Much of what transpired during the vote-a-rama was kayfabe. Democrats were more or less unified in preserving the integrity of the bill that survived McDonough’s red pen; amendments offered by Democrats mostly lost by wide margins. Meanwhile, Republicans lacked the votes to pass anything so their amendments tended to be trollish and toilsome fliers meant to either own the libs or just annoy the legislators. The one exception involved Senator Krysten Sinema—nominally a lawmaker from Arizona who has in recent years morphed into the private equity industry’s representative in Washington. Sinema’s support was sought for an amendment, introduced by South Dakota Senator John Thune, that would alter the bill’s corporate minimum tax provisions in a way that was advantageous to private equity firms. This necessitated some last-minute tightrope walking from Democratic legislators to sort out. The entire ordeal was an exercise in bewilderment. It’s no wonder that people only call the Senate the “world’s greatest deliberative body” in mockery these days.

The absurdity of the vote-a-rama isn’t that it happens, of course, but that its basic features don’t happen more often. The point of being a lawmaker is to vote on legislation, after all. Everything else—committee hearings, constituent services, press conferences, and so on—can be valuable and important, but it is all subsidiary to actually casting votes on legislation. “Voting on things” is also a good way for elected officials to signal to voters where they stand on the issues, which in turn allows the electorate to make changes if those elected officials vote in ways they don’t like. You can see why so many senators prefer not voting over voting—and why they should be compelled to do it more often. (Albeit with changes to the welter of nonsense rules, not by forcing octogenarians through overnight tests of endurance.)
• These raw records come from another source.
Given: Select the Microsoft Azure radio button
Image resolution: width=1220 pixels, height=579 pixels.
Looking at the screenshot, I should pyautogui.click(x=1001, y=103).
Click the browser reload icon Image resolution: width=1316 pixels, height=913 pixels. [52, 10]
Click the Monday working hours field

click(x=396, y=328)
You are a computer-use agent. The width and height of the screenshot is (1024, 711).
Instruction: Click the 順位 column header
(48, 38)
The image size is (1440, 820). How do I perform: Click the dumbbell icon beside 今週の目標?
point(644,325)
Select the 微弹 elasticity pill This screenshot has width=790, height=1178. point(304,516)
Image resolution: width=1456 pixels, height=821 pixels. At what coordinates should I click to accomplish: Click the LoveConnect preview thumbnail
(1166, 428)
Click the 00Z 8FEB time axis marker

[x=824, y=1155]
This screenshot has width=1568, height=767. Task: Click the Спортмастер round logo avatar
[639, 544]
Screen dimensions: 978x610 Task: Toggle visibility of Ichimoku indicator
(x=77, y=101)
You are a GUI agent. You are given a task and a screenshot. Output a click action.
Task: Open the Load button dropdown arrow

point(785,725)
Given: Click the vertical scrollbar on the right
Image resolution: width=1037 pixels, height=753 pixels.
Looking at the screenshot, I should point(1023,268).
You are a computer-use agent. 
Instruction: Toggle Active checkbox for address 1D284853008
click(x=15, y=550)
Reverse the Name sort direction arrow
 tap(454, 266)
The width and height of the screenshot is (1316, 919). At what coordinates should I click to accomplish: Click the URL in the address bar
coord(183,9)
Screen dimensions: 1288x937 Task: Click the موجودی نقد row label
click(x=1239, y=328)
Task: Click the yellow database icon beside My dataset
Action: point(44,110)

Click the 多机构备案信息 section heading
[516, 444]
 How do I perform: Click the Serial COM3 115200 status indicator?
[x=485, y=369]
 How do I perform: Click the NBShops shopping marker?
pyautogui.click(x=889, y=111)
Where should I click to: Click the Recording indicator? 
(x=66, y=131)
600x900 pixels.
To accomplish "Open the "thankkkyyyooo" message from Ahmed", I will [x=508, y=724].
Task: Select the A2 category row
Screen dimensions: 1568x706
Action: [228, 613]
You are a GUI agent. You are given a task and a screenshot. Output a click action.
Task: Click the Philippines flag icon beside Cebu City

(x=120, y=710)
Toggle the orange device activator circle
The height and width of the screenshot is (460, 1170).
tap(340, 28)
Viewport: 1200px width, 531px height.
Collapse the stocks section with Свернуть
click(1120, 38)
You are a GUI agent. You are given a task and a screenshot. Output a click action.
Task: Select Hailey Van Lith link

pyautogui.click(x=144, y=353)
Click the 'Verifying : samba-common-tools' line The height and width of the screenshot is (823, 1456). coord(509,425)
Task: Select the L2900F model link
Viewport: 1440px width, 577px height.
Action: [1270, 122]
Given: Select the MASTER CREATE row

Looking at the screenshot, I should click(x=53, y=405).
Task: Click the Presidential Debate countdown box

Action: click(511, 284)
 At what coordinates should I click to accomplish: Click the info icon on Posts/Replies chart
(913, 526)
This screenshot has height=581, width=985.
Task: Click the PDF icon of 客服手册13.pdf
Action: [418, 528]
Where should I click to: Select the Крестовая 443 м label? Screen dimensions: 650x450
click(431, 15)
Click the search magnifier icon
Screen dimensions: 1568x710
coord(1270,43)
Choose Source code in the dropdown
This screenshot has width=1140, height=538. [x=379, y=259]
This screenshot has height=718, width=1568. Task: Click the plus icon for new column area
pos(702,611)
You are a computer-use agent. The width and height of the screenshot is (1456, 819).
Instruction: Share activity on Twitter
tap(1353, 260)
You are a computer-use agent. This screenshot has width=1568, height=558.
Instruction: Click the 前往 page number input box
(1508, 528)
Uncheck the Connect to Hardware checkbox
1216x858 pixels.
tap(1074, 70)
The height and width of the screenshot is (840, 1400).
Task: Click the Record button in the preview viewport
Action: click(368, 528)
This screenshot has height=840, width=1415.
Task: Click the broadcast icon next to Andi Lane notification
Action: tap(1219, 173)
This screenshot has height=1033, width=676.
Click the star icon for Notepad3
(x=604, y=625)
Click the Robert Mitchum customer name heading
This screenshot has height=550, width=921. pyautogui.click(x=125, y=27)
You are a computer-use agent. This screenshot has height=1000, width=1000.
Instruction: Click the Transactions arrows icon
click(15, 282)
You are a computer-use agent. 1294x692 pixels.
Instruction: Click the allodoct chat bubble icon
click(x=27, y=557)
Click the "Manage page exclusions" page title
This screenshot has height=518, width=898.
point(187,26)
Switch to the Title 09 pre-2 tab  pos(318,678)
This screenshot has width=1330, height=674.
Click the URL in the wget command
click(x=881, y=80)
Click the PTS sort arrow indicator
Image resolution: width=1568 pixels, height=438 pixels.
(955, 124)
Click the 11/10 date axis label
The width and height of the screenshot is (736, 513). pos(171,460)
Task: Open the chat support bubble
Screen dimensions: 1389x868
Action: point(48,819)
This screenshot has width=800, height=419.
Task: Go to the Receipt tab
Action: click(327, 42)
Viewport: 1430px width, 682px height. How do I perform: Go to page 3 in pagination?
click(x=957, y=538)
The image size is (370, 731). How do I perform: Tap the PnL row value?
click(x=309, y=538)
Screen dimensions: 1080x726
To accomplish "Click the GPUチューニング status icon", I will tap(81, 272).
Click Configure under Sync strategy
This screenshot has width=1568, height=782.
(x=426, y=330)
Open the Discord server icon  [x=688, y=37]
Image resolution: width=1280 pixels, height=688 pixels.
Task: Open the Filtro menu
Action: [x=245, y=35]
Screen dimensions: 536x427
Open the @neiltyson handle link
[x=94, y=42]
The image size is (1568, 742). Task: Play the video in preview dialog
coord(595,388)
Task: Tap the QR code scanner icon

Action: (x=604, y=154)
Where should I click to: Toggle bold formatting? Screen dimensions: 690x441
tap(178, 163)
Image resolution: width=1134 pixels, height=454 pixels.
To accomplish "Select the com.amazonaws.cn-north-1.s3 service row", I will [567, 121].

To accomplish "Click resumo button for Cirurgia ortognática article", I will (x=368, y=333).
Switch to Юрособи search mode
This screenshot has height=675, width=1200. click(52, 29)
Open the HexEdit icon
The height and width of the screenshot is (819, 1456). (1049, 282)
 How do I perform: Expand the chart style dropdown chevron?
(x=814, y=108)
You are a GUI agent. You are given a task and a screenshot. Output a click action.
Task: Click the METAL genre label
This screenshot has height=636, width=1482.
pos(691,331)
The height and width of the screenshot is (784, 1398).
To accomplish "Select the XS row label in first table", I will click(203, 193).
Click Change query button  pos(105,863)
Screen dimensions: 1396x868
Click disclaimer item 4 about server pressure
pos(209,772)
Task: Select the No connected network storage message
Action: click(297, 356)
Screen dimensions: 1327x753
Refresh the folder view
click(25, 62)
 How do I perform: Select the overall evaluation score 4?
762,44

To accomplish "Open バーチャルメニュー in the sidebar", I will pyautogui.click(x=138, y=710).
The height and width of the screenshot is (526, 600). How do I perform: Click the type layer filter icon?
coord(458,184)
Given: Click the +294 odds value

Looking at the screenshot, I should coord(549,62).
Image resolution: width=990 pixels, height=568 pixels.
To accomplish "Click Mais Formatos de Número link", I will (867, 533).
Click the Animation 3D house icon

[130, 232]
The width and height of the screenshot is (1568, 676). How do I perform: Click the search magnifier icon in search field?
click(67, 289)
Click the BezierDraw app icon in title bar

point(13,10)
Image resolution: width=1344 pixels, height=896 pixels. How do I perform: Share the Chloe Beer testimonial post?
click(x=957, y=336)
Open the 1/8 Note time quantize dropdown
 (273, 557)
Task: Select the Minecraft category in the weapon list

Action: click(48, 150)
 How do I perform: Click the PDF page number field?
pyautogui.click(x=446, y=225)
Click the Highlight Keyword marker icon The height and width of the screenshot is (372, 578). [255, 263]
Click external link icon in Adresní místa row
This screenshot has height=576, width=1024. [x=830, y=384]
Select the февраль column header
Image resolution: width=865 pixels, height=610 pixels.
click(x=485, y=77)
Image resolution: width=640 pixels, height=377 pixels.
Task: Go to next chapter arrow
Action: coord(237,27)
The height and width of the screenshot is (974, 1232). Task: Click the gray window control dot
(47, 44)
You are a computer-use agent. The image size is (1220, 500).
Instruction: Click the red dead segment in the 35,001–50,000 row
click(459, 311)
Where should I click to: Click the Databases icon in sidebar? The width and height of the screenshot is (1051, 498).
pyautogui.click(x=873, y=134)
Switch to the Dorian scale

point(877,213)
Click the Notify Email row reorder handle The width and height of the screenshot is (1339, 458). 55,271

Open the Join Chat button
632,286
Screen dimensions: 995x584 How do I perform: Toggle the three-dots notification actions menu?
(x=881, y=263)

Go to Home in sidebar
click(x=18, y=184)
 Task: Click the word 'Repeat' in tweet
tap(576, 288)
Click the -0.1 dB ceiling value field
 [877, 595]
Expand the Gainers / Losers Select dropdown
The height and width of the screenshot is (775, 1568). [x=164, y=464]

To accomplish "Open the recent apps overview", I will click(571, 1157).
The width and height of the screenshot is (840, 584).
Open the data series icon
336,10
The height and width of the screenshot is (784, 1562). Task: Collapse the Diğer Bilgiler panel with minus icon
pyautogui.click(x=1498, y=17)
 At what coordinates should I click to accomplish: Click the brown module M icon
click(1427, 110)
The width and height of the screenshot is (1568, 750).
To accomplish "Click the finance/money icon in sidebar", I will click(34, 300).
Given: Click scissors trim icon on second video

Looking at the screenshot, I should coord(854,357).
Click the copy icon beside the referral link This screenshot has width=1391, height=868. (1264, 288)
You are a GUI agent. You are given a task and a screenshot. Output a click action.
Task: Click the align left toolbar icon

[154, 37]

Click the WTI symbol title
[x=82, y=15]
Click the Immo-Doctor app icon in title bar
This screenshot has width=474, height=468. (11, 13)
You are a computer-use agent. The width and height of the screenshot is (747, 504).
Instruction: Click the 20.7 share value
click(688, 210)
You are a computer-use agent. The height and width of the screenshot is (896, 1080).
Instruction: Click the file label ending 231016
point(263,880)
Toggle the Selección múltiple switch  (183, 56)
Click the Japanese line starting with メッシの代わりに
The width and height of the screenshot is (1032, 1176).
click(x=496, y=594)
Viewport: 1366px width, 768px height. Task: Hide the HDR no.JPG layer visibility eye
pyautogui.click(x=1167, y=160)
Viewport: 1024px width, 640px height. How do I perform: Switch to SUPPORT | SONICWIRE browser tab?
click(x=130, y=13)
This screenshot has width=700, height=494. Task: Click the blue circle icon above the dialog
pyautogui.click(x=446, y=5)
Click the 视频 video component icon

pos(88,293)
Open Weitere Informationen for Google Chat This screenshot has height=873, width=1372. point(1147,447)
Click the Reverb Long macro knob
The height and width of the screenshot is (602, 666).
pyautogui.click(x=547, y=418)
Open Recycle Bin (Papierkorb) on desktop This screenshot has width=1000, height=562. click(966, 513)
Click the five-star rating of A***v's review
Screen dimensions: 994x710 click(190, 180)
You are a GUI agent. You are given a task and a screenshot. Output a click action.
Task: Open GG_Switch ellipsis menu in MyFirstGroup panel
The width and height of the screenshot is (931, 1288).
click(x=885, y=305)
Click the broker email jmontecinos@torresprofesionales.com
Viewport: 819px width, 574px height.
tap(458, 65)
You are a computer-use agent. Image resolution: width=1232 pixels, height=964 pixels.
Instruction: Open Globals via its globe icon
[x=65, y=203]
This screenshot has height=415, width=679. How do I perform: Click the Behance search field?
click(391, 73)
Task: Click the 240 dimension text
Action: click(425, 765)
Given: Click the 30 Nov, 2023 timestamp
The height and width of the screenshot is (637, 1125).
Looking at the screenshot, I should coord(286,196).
Once the vote-a-rama is done and the Senate parliamentarian’s judgments stand, a bill becomes a law. But a plethora of questions remain. Why does the Senate parliamentarian have any power at all? Because Democrats chose to pass their legislative package through the budget reconciliation process. Why did they use the budget reconciliation process? Because they only have 50 votes plus Harris’s tiebreaker, and that simple majority is not enough to pass legislation in the modern Senate. Why isn’t a simple majority enough to pass legislation in the modern Senate? Because of the filibuster.

And why, after all of this, is the filibuster still a thing? Because a majority of senators would rather pull all-nighters and allow an unelected congressional employee to shape major legislation than actually cast real votes. And they will continue to do so until voters elect senators who are actually willing to serve in a real legislative chamber rather than bask as incumbents in this hall of procedural mirrors that occasionally meets in the Capitol building.